The hints came down in December, but today it is confirmed: Dynegy is abandoning its plans to build five new coal plants as a joint venture with LS Power. Without its larger partner, LS Power will have a very difficult time developing and financing the proposed plants, even though the company has said it will try.
These abandoned plants are in Georgia, Michigan, Nevada, Iowa and Arkansas, and this is a major victory for the Sierra Club, our partners, and the thousands of people who stood up to Dynegy’s dirty plans. Dynegy had been the largest developer of new coal-fired power plants in the country, but due to our efforts the company has now recognized that new coal plants are an economic mistake and the wrong direction for their shareholders and the country. We applaud them for taking this major step forward in securing a clean energy future.
In February 2008 we launched our “Clean Up Dynegy” campaign in response to the two companies’ joint venture to build seven coal-fired power plants. Our Dynegy campaign focused on the six states where Dynegy proposed their coal plants – AR, IA, GA, MI, NV and TX. We even set up a website specifically targeting Dynegy: http://www.CleanUpDynegy.org/
Our staff and volunteers in those states worked tirelessly in this effort. They ran a national letter-writing and phone call campaign targeting Dynegy’s CEO. In addition to thousands of letters, emails, and phone calls, we organized numerous local protests in the states, including a major rally on May 14th with a broad coalition outside of Dynegy’s annual shareholder meeting in Houston. We also met with Dynegy’s CEO twice — once in their Washington, DC, lawyers’ offices and once in Sierra Club’s Chicago office.

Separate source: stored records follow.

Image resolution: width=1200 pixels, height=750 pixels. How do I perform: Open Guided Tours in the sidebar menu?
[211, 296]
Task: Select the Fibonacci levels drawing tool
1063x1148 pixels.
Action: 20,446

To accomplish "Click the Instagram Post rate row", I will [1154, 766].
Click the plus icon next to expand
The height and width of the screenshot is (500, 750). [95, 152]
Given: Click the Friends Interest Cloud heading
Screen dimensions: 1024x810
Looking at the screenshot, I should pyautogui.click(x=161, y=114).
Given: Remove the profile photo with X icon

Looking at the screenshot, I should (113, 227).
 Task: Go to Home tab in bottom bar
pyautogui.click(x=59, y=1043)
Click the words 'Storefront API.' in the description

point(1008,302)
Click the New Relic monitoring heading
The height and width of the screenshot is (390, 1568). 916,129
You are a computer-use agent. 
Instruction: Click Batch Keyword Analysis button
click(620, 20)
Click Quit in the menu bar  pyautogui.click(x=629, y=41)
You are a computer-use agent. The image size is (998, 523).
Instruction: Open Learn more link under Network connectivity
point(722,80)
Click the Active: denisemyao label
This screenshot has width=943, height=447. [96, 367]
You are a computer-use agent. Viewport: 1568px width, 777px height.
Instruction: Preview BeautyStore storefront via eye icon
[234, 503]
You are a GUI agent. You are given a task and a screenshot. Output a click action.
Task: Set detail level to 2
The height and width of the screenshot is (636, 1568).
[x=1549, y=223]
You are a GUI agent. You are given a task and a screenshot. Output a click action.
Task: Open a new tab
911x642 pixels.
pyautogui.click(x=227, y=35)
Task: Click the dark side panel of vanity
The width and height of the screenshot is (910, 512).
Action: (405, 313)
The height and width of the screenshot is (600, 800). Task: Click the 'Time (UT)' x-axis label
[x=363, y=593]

If LS Power decides to continue with these plants, they stand alone. We encourage them and their potential customers to shift their investments into cleaner and lower-cost alternatives like wind, solar, and efficiency that can create new jobs and economic opportunity while cutting pollution, improving public health, and helping solve global warming.
We are thrilled to see the success of this campaign, and we thank our coalition partners as well: Public Citizen, Co-Op America, Rainforest Action Network, the Southern Alliance for Clean Energy, our own Sierra Student Coalition, and all of the activists and other groups that worked together to make this victory possible.
Even though we enjoy this victory, there is still more work to be done. We will continue to challenge Dynegy’s remaining proposed plants in Texas (Sandy Creek) and Arkansas (Plum Point #1). The construction of more coal-fired power plants would be a giant step backward, so we will encourage remaining utilities to abandon their dirty plans and to invest instead in clean energy solutions.